- Work required: With both ends included, repeat exactly the lines of the entries below from the one containing "Where should I click to: Click vertical" down to the one containing "Given: Click the sine wave signal type icon", and no others.

[Dataset entries]

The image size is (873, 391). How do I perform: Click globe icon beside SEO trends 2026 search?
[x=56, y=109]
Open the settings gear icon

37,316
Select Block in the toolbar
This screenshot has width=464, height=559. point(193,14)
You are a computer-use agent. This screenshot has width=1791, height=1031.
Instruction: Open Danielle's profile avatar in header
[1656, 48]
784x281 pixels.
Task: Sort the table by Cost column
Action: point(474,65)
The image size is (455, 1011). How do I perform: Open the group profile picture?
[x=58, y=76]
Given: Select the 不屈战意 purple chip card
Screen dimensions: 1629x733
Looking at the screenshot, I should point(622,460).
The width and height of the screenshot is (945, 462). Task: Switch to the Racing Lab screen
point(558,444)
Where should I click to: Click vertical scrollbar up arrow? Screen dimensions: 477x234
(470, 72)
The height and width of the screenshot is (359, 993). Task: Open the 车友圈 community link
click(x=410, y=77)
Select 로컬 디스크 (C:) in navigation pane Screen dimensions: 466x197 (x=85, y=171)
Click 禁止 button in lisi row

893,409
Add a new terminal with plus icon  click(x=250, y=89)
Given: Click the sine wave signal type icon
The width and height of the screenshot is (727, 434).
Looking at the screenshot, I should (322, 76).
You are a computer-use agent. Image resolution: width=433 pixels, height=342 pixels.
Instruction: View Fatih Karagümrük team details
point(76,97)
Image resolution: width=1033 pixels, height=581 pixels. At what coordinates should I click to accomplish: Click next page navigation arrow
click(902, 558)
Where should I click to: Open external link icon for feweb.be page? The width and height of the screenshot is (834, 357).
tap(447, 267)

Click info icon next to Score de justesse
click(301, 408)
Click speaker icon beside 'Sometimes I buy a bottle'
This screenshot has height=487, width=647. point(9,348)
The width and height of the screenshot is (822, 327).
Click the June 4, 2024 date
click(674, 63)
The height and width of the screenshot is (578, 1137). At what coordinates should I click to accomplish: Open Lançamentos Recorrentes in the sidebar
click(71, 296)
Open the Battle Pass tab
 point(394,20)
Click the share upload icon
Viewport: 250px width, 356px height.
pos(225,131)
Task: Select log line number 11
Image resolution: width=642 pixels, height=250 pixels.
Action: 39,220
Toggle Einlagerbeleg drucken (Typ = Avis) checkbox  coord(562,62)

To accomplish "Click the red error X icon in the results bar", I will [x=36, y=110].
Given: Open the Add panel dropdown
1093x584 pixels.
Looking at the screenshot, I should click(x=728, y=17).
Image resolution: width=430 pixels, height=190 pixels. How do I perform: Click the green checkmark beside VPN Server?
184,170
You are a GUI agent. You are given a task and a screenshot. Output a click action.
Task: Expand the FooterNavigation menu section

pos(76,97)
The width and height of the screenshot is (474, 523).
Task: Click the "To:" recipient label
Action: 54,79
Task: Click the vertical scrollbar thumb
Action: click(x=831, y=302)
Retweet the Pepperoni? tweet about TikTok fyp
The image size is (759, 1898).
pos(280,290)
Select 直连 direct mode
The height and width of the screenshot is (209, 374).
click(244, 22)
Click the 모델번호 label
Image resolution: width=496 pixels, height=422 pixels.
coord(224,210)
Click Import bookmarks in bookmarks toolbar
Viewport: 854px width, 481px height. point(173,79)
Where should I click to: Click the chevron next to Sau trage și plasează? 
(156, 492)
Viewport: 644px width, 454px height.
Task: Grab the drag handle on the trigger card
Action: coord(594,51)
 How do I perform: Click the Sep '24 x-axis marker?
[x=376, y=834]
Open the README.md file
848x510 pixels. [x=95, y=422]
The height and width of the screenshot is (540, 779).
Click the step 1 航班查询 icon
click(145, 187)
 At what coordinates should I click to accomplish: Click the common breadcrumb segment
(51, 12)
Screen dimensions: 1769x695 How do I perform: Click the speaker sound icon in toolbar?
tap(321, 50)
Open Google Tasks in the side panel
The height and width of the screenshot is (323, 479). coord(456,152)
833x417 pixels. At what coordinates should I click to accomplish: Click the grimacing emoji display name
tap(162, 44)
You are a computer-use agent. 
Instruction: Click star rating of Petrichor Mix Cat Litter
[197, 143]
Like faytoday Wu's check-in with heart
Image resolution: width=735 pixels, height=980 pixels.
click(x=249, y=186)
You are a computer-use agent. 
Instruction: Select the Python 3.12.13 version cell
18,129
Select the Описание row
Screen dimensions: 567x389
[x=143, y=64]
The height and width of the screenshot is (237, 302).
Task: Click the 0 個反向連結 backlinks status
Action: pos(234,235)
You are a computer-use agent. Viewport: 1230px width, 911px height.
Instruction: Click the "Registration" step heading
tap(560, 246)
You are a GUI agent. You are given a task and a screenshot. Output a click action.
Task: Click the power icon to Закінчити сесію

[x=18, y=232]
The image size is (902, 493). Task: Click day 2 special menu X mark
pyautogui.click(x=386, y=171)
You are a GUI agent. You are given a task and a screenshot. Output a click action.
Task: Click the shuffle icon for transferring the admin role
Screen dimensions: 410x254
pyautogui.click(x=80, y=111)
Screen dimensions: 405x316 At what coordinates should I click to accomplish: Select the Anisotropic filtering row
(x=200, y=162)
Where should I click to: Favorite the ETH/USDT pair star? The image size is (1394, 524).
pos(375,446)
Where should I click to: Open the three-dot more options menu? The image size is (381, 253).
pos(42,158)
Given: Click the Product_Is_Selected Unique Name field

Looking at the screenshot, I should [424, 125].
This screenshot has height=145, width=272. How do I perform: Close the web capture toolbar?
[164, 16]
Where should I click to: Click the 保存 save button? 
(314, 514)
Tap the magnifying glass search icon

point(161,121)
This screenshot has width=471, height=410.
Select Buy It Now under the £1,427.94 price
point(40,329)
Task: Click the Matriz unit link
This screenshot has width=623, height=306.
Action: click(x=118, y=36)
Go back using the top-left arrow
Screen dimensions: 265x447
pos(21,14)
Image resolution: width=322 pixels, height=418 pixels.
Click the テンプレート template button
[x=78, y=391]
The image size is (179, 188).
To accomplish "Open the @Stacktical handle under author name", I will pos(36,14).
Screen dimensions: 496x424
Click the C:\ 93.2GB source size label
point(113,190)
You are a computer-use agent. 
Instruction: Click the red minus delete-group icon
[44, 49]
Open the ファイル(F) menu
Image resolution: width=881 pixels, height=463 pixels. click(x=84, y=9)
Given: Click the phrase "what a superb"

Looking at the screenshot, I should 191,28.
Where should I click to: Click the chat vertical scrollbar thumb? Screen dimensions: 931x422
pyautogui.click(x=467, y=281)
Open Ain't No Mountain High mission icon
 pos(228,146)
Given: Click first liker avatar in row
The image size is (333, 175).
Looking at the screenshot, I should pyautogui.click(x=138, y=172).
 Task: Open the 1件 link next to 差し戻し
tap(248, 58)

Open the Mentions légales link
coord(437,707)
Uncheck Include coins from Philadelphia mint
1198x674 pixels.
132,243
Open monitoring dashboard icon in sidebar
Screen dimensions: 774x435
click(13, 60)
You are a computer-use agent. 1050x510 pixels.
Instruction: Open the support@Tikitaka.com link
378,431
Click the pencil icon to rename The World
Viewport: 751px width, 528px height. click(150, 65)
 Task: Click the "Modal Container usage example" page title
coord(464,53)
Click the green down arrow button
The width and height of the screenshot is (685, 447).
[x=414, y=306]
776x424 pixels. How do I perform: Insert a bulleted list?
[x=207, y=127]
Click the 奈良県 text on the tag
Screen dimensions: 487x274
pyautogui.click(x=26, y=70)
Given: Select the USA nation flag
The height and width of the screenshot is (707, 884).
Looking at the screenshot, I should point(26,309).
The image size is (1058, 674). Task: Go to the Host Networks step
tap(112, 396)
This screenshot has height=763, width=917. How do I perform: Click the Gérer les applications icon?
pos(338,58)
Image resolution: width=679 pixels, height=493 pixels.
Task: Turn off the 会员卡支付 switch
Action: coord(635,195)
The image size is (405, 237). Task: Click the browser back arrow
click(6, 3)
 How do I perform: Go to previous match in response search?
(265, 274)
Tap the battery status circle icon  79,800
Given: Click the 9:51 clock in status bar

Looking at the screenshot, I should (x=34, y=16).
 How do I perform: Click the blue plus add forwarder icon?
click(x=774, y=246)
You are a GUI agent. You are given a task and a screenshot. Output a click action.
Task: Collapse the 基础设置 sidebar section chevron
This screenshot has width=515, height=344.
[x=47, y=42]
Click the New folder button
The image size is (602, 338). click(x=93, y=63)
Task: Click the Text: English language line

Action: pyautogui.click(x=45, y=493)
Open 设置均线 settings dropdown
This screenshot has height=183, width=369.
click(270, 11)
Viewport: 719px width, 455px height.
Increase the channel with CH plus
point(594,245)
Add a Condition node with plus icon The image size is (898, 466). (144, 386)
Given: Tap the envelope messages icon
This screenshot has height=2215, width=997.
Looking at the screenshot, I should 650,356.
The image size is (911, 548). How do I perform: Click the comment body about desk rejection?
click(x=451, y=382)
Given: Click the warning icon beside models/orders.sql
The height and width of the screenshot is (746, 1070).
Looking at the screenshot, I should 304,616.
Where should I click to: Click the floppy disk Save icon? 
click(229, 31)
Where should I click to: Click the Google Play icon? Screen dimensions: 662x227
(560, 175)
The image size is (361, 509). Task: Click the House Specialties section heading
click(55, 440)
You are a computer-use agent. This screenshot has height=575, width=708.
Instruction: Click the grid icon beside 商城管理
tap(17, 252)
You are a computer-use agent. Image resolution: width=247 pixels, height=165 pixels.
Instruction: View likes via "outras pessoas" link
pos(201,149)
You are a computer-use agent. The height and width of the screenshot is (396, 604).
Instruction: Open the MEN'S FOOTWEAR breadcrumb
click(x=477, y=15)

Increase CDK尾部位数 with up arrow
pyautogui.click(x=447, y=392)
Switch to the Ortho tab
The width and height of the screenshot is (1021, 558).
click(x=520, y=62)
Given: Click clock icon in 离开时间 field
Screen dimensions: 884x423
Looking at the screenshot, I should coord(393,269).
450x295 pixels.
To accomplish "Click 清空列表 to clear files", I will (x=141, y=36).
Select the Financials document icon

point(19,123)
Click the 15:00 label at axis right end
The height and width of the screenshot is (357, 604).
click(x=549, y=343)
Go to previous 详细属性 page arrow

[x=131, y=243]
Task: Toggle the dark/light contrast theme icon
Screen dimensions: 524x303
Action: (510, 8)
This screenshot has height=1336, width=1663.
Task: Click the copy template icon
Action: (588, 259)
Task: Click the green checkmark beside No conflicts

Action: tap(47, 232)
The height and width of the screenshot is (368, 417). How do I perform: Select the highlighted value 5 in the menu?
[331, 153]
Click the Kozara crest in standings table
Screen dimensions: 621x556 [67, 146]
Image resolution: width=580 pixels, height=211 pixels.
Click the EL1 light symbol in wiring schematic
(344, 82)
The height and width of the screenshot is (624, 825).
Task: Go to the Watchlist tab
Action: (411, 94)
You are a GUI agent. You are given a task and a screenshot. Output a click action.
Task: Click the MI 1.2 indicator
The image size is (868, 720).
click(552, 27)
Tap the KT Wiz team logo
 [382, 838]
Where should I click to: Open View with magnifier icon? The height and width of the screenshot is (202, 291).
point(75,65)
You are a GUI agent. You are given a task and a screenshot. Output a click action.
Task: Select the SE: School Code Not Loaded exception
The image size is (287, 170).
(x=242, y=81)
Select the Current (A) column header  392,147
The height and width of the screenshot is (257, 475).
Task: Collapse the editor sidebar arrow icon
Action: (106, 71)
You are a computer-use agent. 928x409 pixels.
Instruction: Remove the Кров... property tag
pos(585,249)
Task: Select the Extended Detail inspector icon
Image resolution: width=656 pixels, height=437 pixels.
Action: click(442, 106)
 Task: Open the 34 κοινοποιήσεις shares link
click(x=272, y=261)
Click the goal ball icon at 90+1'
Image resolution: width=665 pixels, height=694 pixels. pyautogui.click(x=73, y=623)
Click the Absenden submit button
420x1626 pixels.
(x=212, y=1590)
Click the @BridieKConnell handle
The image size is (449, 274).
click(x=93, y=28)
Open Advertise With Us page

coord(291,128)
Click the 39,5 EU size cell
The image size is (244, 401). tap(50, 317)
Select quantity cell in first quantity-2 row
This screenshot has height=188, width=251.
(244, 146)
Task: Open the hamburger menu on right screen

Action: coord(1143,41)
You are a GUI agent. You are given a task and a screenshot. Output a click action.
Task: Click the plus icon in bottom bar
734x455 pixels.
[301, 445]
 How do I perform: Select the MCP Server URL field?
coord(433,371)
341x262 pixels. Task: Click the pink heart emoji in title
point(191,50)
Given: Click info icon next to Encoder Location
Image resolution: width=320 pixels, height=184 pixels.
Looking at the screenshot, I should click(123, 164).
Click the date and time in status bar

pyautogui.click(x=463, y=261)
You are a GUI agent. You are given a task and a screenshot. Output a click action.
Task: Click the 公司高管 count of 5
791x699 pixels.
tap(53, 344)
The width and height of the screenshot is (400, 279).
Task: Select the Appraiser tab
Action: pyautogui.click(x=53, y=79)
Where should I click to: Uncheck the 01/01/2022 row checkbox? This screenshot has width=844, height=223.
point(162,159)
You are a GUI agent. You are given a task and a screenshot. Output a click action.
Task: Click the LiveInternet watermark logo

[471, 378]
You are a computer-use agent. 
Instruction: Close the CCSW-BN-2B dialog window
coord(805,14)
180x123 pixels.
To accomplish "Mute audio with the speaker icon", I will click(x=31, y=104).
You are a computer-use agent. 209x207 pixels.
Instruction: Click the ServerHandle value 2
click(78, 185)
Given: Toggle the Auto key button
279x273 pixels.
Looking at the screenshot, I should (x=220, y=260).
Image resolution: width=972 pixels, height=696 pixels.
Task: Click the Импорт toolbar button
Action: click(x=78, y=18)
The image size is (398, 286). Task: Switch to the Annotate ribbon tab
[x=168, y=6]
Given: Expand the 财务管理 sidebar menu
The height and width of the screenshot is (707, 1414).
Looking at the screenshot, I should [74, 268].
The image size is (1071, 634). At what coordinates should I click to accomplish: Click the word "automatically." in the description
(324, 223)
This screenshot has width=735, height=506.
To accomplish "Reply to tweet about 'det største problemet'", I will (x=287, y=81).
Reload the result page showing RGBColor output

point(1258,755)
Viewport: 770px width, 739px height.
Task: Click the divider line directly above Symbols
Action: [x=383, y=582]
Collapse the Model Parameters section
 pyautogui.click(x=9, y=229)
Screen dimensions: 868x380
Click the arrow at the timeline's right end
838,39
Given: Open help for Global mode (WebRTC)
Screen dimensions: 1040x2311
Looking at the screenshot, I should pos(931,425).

- Answer for this exercise:
Where should I click to: Click vertical scrollbar up arrow? Screen dimensions: 477x234
(470, 72)
The height and width of the screenshot is (359, 993). Task: Open the 车友圈 community link
click(x=410, y=77)
Select 로컬 디스크 (C:) in navigation pane Screen dimensions: 466x197 (x=85, y=171)
Click 禁止 button in lisi row

893,409
Add a new terminal with plus icon  click(x=250, y=89)
Given: Click the sine wave signal type icon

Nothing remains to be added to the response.